LIST OF TASKS —
1. Reproduce the text about the song "Bleed It Out" word for word, from "Warner Bros. Records" to "Live Earth concert.".
2. According to the text about the song "Bleed It Out," for how many consecutive weeks did the song hold the #2 spot on the Modern Rock Tracks chart?

Start of TEXT FOR ANALYSIS

The video was named Muchmusic's #1 Rock video of 2007 during their annual Holiday Wrap specialty program series. Also, at the 2008 MuchMusic Video Awards, "Bleed It Out" won for Best International Video – Group.

Warner Bros. Records released a live video of "Bleed it Out" exclusively on their YouTube channel. The live video was shot in Japan on July 7, 2007, when Linkin Park was performing during the Live Earth concert.

==Commercial performance==
The song ranked in music charts even before its official release. The song peaked at #52 on the Billboard US Hot 100 and #54 on the Billboard Pop 100. Although the song is the band's first charting single on Modern Rock Tracks to not reach the #1 spot since "Pts.Of.Athrty" in 2002 stalled at #29, it did however hold the #2 spot on the chart for nine consecutive weeks then got replaced by Three Days Grace's Never Too Late at the #2 spot, being held off from the #1 spot by Foo Fighters' "The Pretender". It also reached #3 on the Mainstream Rock Tracks charts. In the UK, it debuted and peaked at #29. It made the top thirty in Australia, Canada, Poland and Israel. To date, it has been less successful than its predecessor "What I've Done" that debuted at #1 on the Modern Rock Tracks chart and the following single "Shadow of the Day" where both singles charted higher. However, it has peaked higher than "What I've Done" in the New Zealand Singles Chart (#7) and Belgian Singles Chart (#22). Additionally, it was more successful on the Mainstream Rock Tracks and the Modern Rock Tracks chart than the other singles from Minutes to Midnight staying at 36 weeks on the Modern Rock Tracks chart, making it their third most successful single behind "In The End" (44 weeks) and "Faint" (37 weeks) on the rock charts.

End of TEXT FOR ANALYSIS
Start of DATA RECORDS

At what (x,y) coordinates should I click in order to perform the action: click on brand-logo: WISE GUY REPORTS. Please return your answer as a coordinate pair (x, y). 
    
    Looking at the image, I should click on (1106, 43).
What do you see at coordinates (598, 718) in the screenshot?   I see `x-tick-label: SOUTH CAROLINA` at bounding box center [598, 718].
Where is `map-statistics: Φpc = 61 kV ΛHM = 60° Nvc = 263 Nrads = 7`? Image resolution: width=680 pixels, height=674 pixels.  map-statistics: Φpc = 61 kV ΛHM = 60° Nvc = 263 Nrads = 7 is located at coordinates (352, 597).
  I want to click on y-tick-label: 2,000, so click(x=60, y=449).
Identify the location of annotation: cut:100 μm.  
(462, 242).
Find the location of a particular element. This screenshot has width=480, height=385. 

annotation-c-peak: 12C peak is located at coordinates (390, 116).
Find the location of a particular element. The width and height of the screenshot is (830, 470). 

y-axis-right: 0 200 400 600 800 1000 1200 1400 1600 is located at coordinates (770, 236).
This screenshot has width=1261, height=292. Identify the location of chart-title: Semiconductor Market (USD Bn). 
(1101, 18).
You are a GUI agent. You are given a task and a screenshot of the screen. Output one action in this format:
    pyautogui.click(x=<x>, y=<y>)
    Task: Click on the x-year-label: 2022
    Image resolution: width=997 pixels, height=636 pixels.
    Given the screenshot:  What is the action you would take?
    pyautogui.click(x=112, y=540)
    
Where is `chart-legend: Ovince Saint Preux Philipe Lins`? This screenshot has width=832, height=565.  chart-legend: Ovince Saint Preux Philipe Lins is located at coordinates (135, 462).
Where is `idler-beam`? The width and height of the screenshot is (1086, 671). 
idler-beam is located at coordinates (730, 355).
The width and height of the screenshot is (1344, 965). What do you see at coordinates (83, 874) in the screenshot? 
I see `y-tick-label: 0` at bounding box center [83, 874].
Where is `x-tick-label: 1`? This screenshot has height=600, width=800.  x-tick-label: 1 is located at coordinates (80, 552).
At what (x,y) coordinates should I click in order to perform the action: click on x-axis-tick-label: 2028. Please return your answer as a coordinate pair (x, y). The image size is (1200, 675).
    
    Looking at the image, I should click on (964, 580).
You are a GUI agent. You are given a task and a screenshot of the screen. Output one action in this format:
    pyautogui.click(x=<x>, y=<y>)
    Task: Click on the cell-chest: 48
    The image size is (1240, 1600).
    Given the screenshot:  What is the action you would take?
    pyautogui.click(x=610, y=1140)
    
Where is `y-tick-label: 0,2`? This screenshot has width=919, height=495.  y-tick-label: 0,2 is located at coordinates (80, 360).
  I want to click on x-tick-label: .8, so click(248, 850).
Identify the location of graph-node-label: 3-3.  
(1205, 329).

End of DATA RECORDS

SOLUTIONS FOR EACH TASK —
1.
Warner Bros. Records released a live video of "Bleed it Out" exclusively on their YouTube channel. The live video was shot in Japan on July 7, 2007, when Linkin Park was performing during the Live Earth concert.

2. Nine consecutive weeks.